Despite the disappointing numbers, and rumors of financial troubles, the WFA announced their next event, WFA: King of the Streets II at Aladdin Resort and Casino in Las Vegas, Nevada, scheduled for December 9, 2006. However, the event was then postponed until early 2007 for undisclosed reasons. On November 15, 2006, the WFA's CEO, Jeremy Lappen, sued the WFA and its owners for breach of contract, claiming he has not been paid since June 2006, a few weeks before King of the Streets. Finally on December 11, 2006, Zuffa, the parent company of rival promotion UFC, announced it had acquired select assets of the WFA, including the contracts of WFA fighters. The WFA afterward ceased operations per the sale agreement.
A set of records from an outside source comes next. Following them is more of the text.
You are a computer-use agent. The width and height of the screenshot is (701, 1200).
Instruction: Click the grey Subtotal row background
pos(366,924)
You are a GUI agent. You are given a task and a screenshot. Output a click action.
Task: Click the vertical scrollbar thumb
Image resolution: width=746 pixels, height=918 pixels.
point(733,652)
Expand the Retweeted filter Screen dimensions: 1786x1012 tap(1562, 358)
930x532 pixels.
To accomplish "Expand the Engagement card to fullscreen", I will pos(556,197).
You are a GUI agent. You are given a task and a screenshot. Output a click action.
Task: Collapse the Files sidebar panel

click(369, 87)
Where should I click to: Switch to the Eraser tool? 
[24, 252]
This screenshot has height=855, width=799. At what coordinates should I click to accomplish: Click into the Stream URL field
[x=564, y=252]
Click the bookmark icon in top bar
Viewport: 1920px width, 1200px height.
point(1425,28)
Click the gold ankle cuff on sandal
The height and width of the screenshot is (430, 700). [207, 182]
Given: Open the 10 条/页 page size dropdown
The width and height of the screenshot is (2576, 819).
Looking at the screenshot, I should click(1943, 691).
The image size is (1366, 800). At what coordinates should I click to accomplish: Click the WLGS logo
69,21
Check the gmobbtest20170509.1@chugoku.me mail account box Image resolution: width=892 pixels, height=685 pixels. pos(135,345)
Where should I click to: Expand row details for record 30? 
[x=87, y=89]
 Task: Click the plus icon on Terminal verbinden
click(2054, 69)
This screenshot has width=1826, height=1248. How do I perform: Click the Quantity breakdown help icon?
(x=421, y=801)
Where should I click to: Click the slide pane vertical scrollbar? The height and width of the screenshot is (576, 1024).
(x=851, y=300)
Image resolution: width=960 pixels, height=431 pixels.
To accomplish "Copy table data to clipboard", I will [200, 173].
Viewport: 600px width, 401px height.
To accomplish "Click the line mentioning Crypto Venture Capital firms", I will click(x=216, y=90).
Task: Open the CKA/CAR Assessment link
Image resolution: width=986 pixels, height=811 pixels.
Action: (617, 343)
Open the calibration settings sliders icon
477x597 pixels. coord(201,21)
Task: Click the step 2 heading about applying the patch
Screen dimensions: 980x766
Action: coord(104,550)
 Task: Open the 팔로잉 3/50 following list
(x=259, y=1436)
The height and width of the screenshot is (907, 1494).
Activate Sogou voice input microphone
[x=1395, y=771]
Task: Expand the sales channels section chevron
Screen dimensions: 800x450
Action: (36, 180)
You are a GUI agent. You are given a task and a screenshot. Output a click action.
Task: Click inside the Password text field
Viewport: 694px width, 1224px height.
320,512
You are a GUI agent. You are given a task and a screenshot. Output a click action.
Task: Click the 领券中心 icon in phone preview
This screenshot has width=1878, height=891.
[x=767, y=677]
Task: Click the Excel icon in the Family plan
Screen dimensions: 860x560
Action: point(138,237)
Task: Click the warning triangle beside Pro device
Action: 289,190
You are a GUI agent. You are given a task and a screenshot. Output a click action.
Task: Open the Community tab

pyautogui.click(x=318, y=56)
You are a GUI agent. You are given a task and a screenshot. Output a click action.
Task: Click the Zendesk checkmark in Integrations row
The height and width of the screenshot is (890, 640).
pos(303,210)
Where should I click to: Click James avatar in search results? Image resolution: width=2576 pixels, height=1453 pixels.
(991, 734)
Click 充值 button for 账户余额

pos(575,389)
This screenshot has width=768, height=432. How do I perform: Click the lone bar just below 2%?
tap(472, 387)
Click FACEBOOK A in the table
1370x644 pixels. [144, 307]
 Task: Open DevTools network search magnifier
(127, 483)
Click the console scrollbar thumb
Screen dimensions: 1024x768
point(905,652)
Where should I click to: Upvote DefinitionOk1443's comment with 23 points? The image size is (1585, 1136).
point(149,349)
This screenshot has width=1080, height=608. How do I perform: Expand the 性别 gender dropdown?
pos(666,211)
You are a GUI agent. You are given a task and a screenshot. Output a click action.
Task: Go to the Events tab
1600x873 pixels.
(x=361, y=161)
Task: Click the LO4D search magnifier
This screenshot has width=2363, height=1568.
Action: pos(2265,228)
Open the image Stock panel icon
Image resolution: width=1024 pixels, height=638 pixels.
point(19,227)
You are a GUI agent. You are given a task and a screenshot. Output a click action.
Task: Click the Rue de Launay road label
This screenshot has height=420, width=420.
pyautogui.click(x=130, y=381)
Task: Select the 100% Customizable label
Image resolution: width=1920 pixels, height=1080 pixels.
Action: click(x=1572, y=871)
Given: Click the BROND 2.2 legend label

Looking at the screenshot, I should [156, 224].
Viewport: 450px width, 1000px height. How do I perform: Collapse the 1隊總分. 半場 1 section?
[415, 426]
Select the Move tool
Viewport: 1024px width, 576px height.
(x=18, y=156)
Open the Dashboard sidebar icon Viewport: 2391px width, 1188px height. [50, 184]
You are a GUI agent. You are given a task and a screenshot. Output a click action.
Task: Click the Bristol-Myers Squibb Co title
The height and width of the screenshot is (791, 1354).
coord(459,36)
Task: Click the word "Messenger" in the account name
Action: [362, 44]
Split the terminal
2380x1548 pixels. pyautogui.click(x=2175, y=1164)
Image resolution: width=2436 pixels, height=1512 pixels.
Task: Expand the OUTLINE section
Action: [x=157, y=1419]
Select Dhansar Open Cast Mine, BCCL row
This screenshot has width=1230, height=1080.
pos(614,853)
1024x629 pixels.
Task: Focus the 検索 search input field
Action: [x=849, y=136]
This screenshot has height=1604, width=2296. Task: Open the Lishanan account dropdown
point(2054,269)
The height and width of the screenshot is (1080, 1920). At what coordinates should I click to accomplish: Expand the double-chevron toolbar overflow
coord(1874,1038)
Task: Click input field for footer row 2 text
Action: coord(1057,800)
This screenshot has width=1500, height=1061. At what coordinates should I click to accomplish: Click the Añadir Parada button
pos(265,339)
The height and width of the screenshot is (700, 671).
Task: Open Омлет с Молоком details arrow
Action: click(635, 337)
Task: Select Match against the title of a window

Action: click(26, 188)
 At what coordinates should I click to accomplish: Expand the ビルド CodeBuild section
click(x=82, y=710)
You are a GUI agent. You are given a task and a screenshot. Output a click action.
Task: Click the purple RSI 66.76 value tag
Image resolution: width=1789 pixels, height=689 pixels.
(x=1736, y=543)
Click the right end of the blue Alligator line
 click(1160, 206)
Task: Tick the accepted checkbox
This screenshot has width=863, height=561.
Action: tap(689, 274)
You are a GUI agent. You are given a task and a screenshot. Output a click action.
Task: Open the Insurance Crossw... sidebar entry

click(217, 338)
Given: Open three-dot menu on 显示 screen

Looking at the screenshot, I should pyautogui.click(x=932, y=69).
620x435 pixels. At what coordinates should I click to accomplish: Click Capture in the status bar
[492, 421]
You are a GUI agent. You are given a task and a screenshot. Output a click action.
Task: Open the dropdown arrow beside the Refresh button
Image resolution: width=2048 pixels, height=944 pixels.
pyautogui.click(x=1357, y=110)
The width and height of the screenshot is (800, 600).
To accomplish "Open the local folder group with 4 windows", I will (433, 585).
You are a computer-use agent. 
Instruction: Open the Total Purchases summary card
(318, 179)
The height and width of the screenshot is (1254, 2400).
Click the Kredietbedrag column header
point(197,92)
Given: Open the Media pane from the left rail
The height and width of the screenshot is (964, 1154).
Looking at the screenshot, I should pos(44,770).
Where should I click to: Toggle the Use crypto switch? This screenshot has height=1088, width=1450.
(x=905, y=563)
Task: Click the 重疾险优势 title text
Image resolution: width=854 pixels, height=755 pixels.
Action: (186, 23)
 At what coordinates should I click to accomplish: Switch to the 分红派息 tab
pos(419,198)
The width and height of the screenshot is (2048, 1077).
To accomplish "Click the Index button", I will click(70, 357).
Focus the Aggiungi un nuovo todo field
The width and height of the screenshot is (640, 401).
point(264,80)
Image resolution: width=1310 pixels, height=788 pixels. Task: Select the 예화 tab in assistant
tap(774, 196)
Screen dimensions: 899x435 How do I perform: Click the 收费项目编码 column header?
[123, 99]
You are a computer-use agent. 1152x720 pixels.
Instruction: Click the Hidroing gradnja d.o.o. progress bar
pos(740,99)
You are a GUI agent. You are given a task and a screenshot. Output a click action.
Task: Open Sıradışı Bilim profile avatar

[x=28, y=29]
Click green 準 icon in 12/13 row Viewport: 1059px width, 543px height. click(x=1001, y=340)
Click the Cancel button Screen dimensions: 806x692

The WFA brand was revived in THQ's video game UFC Undisputed 2010, an update to their wildly popular multi-platform MMA video game UFC 2009 Undisputed. In the game's career mode, which mimics that of an actual MMA fighter, players start off in the WFA and after a certain amount of success are invited to the UFC. The WFA made its video game return in EA's video game EA Sports UFC 3. The Brand was then again revived to appear in EA Sports UFC 4 in 2020. WFA also appears In EA Sports UFC 5 In 2023 and appears again in EA Sports UFC 6.

==Events==

| No. | Event | Date | Venue | Location |
| 1 | World Fighting Alliance 1 | November 3, 2001 | The Joint (Hard Rock Hotel) | Las Vegas, Nevada, United States |
| 2 | WFA 2: Level 2 | July 5, 2002 | The Joint (Hard Rock Hotel) | Las Vegas, Nevada, United States |
| 3 | WFA 3: Level 3 | November 23, 2002 | The Aladdin | Las Vegas, Nevada, United States |
| 4 | WFA: King of the Streets | July 22, 2006 | Great Western Forum | Los Angeles, California, United States |

| No. | Event | Date | Venue | Location |
| 1 | World Fighting Alliance 1 | November 3, 2001 | The Joint (Hard Rock Hotel) | Las Vegas, Nevada, United States |
| 2 | WFA 2: Level 2 | July 5, 2002 | The Joint (Hard Rock Hotel) | Las Vegas, Nevada, United States |
| 3 | WFA 3: Level 3 | November 23, 2002 | The Aladdin | Las Vegas, Nevada, United States |
| 4 | WFA: King of the Streets | July 22, 2006 | Great Western Forum | Los Angeles, California, United States |

===World Fighting Alliance 1===

World Fighting Alliance 1 was a mixed martial arts event held by World Fighting Alliance on November 3, 2001 at The Joint in Las Vegas, Nevada.

- Results

===WFA 2: Level 2===

WFA 2: Level 2 was a mixed martial arts event held by World Fighting Alliance on July 5, 2002 at The Joint in Las Vegas, Nevada.

- Results

===WFA 3: Level 3===

WFA 3: Level 3 was a mixed martial arts event held by World Fighting Alliance on November 23, 2002 at The Aladdin in Las Vegas, Nevada.